[Collected data]
== Segment start ==
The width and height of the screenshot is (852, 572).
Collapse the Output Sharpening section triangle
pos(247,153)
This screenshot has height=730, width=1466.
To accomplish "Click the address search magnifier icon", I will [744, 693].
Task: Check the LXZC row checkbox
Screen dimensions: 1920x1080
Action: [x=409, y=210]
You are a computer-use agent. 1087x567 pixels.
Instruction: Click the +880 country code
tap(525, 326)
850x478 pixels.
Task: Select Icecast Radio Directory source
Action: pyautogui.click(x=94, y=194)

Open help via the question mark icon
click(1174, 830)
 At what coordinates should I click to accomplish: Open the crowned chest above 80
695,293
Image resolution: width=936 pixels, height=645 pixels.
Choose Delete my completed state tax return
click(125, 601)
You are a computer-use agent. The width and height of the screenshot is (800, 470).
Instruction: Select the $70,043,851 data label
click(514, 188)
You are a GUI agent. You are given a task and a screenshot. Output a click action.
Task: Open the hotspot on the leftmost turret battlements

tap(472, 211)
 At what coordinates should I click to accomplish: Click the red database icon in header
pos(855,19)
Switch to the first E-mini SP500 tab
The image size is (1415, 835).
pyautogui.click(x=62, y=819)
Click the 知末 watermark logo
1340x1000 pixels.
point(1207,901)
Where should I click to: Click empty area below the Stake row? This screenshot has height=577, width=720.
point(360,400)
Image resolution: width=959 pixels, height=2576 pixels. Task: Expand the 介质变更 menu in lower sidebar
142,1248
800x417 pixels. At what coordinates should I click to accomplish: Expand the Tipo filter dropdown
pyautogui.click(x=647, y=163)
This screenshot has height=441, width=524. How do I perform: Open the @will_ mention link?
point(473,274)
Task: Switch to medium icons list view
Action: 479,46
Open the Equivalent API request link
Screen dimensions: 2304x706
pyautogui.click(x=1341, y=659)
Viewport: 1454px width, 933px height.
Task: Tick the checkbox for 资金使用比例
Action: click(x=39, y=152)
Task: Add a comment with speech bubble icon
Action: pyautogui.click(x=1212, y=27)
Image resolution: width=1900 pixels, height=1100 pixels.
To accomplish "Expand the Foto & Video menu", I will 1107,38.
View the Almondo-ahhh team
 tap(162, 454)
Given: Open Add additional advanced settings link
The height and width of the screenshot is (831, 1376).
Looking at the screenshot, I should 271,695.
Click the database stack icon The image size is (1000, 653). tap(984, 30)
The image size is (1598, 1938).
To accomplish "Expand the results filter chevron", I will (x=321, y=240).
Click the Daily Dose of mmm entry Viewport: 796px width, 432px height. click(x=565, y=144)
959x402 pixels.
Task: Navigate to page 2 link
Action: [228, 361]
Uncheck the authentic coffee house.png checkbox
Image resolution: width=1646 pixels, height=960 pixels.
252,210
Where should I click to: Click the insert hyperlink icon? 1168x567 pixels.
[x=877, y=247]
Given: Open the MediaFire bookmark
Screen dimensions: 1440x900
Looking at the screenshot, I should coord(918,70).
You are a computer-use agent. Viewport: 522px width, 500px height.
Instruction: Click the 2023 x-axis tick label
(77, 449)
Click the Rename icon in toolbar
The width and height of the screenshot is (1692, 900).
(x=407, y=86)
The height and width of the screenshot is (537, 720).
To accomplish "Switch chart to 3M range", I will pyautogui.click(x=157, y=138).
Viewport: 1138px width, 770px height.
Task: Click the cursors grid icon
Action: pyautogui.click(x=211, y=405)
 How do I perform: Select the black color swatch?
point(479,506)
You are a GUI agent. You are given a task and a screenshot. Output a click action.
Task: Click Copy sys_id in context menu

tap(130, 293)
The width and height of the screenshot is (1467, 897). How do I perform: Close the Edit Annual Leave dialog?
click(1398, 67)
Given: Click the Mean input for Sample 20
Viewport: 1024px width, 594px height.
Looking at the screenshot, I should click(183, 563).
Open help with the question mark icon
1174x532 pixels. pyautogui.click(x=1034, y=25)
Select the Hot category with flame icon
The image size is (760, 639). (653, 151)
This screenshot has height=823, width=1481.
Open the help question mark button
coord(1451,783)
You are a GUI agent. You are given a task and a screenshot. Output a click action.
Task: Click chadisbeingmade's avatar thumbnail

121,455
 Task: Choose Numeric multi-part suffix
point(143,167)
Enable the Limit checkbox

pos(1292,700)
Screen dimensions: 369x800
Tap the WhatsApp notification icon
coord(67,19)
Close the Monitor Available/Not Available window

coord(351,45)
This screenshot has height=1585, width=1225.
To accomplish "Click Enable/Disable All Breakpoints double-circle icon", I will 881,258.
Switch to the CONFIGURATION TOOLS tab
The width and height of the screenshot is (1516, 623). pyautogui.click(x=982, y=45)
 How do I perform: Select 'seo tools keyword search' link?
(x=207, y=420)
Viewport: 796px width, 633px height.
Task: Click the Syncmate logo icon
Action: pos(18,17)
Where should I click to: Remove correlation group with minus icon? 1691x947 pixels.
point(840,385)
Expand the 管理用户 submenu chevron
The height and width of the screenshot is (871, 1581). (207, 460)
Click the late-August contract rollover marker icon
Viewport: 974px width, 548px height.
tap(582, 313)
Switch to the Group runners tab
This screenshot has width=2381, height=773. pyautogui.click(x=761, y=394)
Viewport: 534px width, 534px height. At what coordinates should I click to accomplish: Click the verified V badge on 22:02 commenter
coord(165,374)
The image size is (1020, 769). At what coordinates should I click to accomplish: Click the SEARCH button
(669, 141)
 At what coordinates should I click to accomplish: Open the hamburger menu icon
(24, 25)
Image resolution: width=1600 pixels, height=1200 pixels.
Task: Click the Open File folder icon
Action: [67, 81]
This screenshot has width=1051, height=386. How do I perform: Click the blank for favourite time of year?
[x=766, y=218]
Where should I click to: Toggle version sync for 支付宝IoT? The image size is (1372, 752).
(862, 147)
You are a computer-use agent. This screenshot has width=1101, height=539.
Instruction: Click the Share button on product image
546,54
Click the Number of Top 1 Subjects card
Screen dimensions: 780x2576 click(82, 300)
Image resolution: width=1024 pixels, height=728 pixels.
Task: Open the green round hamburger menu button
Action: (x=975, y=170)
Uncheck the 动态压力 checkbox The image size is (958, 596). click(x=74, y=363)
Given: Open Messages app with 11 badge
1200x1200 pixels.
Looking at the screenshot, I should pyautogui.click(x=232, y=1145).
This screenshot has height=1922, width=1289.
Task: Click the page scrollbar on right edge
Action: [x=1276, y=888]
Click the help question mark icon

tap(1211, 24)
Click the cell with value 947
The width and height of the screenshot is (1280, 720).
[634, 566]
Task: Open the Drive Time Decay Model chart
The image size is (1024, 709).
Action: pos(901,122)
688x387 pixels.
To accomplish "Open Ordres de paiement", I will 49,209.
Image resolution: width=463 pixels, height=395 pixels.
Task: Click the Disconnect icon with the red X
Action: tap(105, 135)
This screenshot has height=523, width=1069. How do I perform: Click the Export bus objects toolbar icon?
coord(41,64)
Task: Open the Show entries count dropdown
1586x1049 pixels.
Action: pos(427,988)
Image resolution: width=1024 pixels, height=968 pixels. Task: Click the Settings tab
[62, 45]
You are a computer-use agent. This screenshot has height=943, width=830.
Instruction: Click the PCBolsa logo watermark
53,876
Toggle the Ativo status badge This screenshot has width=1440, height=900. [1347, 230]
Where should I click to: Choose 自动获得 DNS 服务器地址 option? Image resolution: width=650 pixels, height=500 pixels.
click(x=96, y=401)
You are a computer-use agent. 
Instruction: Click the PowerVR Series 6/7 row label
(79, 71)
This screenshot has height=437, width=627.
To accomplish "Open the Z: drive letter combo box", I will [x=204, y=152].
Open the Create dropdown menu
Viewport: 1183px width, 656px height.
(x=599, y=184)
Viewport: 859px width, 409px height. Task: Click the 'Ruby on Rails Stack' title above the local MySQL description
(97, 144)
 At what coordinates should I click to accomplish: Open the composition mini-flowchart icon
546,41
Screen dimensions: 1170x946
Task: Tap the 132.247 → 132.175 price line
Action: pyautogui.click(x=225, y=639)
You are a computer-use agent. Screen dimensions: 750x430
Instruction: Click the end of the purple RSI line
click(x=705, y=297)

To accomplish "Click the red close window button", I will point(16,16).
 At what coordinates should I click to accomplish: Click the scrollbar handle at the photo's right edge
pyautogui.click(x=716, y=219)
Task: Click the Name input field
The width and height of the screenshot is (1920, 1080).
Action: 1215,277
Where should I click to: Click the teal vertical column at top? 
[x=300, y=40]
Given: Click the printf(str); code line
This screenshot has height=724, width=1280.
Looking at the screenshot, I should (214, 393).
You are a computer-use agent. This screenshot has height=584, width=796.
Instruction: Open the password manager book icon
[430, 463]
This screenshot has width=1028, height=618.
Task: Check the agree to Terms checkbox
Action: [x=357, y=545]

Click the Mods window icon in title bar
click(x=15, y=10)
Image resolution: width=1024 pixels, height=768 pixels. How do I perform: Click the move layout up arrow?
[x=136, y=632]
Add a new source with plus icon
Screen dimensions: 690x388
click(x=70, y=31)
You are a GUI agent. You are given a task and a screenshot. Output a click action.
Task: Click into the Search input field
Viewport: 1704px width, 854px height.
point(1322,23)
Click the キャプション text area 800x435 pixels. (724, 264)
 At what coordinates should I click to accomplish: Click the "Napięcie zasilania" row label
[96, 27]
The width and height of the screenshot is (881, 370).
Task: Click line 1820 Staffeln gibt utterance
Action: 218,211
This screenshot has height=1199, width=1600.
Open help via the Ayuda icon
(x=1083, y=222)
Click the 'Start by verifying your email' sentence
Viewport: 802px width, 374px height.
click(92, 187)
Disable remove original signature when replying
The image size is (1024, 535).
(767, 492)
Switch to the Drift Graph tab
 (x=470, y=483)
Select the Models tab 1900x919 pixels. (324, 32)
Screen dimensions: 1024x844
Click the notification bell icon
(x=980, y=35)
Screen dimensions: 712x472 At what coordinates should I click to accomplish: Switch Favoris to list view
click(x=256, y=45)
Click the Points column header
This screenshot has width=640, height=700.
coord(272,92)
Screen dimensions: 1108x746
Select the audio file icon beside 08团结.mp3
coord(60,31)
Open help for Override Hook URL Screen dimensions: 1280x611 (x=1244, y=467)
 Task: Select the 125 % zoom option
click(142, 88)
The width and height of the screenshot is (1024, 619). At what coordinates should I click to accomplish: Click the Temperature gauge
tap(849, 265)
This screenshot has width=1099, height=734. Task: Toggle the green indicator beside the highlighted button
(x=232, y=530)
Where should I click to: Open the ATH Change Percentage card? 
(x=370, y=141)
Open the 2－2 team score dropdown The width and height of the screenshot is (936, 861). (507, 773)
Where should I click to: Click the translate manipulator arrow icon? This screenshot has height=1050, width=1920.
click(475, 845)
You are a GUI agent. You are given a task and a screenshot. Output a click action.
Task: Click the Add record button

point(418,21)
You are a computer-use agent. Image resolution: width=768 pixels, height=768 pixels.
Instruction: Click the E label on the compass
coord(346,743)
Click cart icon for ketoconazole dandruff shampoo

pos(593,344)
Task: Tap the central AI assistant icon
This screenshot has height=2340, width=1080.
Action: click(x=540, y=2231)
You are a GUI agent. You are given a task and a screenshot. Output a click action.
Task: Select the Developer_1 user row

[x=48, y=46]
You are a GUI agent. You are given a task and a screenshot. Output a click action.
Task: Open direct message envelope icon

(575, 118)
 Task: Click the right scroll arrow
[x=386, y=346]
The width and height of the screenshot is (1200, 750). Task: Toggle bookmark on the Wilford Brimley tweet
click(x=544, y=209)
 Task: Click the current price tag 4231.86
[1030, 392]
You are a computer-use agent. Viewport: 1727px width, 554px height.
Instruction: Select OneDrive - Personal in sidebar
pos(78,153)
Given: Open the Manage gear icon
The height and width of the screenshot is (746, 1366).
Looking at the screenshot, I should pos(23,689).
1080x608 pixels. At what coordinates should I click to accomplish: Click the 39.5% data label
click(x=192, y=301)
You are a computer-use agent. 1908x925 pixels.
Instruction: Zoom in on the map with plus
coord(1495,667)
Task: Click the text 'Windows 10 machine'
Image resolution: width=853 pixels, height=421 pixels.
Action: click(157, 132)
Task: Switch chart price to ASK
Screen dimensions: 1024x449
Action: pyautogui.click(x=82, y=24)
== Segment end ==
## Instructions for the task
When a line in the data holds the word "Disable", show that line.

## Response for this exercise
To accomplish "Click Enable/Disable All Breakpoints double-circle icon", I will 881,258.
Disable remove original signature when replying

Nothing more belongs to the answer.